Mid
Windows & Linux Edition
Volume 1, Number 29 -- September 4, 2002

Who Is Top Gun For Servers? It Depends on Who You Ask


by Timothy Prickett Morgan

The latest revenue rankings for the top server vendors are out from International Data Corp and Gartner, and as is always the case, the two market researchers do not exactly agree on their market share estimates. But here's one thing they do agree on: For the first time in the history of the IT industry, a vendor--namely, Hewlett-Packard--is giving IBM a serious run for the money for the top sales spot in the market.


According to IDC, the server market, when gauged by total factory revenues worldwide, declined for the sixth straight quarter in the second quarter of 2002. In last year's second quarter, which was down 16 percent from the second quarter of 2000 from $14.4 billion to $12.6 billion, none of the server vendors were writing home saying that conditions were great. (That was, in fact, the biggest decline in server sales in any quarter in the prior five years.) In the second quarter of 2002, aggregate server sales declined another 16.2 percent to $10.5 billion, giving 2Q 2002 the distinction of tying for the worst quarter in memory for the server business.

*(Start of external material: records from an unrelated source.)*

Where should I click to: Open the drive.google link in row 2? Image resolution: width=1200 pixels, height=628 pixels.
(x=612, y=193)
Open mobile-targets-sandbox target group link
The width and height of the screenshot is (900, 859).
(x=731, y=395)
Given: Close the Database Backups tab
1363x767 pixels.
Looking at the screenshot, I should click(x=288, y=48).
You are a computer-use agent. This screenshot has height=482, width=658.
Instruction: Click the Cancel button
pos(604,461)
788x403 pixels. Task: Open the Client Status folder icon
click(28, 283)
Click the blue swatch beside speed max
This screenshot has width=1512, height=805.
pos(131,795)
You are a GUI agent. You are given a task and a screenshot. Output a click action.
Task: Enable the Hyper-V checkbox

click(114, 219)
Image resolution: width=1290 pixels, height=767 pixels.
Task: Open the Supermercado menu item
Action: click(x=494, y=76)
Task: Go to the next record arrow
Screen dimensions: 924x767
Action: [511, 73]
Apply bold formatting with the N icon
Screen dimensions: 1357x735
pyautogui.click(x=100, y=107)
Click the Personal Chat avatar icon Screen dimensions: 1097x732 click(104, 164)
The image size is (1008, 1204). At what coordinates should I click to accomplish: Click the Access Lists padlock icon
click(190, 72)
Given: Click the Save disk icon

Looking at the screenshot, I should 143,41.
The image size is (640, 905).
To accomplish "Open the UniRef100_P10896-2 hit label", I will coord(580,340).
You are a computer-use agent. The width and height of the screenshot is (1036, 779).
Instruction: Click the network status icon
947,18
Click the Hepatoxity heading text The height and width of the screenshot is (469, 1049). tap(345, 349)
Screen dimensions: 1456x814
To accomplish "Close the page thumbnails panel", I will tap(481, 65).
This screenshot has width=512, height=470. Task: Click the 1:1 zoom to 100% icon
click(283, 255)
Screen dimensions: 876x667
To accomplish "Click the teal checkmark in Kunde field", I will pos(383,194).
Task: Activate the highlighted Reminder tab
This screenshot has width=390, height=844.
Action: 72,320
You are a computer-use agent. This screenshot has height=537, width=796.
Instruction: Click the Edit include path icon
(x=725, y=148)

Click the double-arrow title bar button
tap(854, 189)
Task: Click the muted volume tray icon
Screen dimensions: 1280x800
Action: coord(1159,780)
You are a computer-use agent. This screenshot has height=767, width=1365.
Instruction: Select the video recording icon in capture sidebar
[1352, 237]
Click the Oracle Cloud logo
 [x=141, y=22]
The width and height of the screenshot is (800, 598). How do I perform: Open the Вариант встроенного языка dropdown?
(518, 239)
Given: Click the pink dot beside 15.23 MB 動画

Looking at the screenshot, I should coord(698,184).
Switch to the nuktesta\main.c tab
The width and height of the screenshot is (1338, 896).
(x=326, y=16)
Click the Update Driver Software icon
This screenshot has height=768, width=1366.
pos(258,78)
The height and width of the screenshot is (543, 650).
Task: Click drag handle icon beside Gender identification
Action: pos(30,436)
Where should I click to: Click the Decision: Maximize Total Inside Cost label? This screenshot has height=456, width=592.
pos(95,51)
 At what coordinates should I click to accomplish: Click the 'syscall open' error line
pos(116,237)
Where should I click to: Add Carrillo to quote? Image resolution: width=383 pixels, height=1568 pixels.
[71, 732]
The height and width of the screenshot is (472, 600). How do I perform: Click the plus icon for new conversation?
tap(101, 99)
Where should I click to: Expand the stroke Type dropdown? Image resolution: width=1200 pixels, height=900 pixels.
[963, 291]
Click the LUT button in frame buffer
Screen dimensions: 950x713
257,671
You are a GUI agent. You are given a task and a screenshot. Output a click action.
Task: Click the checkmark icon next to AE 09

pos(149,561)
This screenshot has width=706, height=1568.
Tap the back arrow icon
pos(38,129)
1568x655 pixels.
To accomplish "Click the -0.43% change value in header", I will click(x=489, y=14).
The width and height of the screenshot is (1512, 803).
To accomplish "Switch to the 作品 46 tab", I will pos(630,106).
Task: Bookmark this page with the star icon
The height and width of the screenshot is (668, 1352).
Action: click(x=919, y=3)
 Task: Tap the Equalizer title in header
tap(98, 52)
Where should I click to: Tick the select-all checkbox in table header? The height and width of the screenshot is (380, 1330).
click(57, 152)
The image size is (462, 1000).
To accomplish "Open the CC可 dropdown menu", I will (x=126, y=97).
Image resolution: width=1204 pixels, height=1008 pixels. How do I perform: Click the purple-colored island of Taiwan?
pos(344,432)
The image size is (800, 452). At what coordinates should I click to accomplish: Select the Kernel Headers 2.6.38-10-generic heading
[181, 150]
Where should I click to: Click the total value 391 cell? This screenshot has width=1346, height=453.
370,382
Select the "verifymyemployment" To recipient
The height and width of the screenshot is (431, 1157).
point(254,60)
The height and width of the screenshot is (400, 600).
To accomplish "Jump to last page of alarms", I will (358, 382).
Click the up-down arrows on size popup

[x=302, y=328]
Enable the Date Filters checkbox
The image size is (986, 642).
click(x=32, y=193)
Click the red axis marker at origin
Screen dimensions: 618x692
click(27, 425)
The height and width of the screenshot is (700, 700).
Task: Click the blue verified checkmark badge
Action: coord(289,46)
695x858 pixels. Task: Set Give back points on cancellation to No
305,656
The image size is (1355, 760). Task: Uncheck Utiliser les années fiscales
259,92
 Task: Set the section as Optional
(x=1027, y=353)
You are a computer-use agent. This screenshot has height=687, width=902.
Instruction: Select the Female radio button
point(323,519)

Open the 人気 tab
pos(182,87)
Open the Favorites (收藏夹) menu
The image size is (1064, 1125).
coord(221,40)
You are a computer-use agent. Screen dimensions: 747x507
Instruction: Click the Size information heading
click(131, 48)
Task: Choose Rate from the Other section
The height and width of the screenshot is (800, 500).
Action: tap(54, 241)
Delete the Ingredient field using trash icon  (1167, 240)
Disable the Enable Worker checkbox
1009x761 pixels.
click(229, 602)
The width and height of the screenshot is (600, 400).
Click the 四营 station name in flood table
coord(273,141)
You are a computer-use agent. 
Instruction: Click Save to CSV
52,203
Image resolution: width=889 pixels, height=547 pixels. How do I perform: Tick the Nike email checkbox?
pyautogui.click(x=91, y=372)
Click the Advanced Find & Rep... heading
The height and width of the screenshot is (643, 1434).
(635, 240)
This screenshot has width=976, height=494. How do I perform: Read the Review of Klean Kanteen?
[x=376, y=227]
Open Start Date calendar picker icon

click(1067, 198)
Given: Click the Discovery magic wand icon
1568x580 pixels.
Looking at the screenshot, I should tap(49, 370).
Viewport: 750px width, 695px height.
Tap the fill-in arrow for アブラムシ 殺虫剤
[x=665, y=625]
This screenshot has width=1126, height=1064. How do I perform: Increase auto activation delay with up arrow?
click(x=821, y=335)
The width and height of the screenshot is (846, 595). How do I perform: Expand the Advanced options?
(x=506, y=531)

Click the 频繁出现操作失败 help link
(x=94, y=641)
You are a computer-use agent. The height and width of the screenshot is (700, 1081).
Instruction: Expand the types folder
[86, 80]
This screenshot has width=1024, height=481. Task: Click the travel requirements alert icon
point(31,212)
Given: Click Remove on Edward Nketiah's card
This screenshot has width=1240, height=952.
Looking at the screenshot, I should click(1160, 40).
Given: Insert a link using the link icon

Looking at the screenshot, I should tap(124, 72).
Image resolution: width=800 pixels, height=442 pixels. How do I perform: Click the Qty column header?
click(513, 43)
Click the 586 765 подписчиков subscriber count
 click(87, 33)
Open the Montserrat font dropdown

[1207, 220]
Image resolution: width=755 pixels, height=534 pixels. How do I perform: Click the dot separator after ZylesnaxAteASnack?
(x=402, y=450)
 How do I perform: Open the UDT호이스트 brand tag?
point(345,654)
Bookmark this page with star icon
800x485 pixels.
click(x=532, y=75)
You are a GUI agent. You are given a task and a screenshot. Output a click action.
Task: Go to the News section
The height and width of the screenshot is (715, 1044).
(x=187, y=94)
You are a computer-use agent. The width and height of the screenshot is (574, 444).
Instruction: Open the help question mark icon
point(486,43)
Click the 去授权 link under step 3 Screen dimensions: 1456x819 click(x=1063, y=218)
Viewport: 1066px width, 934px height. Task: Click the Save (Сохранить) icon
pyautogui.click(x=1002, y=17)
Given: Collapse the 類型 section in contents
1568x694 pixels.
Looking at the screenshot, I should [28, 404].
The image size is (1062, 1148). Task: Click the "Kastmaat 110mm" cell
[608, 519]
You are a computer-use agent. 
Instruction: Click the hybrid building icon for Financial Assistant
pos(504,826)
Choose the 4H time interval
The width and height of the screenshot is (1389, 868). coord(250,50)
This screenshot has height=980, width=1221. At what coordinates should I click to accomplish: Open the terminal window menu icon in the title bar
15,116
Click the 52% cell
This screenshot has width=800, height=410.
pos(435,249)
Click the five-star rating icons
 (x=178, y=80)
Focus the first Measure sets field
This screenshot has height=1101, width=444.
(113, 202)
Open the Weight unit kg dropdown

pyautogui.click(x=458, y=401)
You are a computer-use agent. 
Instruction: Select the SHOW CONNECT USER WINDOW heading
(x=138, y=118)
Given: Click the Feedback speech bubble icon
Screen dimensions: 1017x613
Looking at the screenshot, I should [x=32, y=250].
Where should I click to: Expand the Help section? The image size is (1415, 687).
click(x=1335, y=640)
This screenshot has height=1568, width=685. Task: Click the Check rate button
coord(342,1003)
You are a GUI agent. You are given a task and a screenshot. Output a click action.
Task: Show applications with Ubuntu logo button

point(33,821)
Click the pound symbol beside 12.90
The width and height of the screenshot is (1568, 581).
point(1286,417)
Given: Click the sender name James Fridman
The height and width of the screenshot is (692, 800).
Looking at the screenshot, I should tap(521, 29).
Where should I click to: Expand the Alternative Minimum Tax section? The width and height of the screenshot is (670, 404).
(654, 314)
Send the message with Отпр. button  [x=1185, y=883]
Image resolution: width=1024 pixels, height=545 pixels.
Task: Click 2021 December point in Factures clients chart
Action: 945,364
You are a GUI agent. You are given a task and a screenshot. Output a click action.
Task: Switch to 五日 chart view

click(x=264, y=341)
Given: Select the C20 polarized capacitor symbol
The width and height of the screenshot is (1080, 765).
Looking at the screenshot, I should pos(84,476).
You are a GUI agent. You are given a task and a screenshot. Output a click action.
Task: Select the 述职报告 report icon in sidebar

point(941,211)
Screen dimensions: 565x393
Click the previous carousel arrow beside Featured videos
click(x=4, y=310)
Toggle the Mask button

Mark Melenovsky, director of server and infrastructure hardware at IDC, said that server sales did better than expected in the United States and in the Asia/Pacific region (with declines of only 11 percent and 7 percent, respectively), but that sales were weak throughout Europe and in Japan, two areas that consume a lot of servers each quarter. For the first time, IBM was tied with another vendor--in this case the new HP following its merger with rival Compaq--with each vendor getting a little more than $2.9 billion in server sales in the second quarter, giving them 27.8 percent market share each. IBM's market share was exactly the same in the second quarter of 2001, although it had nearly $3.5 billion in sales. The combined HP-Compaq in 2001 had nearly $3.6 billion in sales, and saw revenues drop by 18 percent to that $2.9 billion level in this year's second quarter.

IDC reckons that Sun Microsystems was the number three vendor worldwide with $1.75 billion in sales (that's 16.6 percent market share, with sales down 12.3 percent and therefore falling slower than the overall market).

Dell booked $884 million in sales, up 4.6 percent from last year's $844 million and giving the upstart Wintel and Lintel server maker 8.4 percent market share. Fujitsu-Siemens, a big Wintel and Unix server vendor in Europe and Asia that is expanding steadily into North America, captured $321 million in sales in the second quarter of 2002 according to IDC, giving it 3 percent of the market.

Fujitsu-Siemens has been helped by its expansion into North America, but nonetheless its sales declined by 30 percent compared to the second quarter of 2001, when it sold $458 million in machines.

The others category, which is comprised of white box server makers, vendors of specialized supercomputer or mainframe equipment, and smaller server players like Unisys and SGI, saw its aggregate sales contract by 22 percent to $1.7 billion, suggesting that those customers who are buying are now increasingly buying from one of the dominant server suppliers.

A Second Opinion

Over at Gartner, the server analysts reckon that sales worldwide and across all platforms were down 12.8 percent in the second quarter of 2002 to $10.1 billion, down from $11.6 billion in the second quarter of 2001. These numbers are very similar to the IDC figures in the aggregate. However, Gartner figures that IBM was able to retain the lead spot in the most recently ended quarter with 29.6 percent of the market or just a hair under $3 billion in sales, down from $3.25 billion in sales in the second quarter a year ago.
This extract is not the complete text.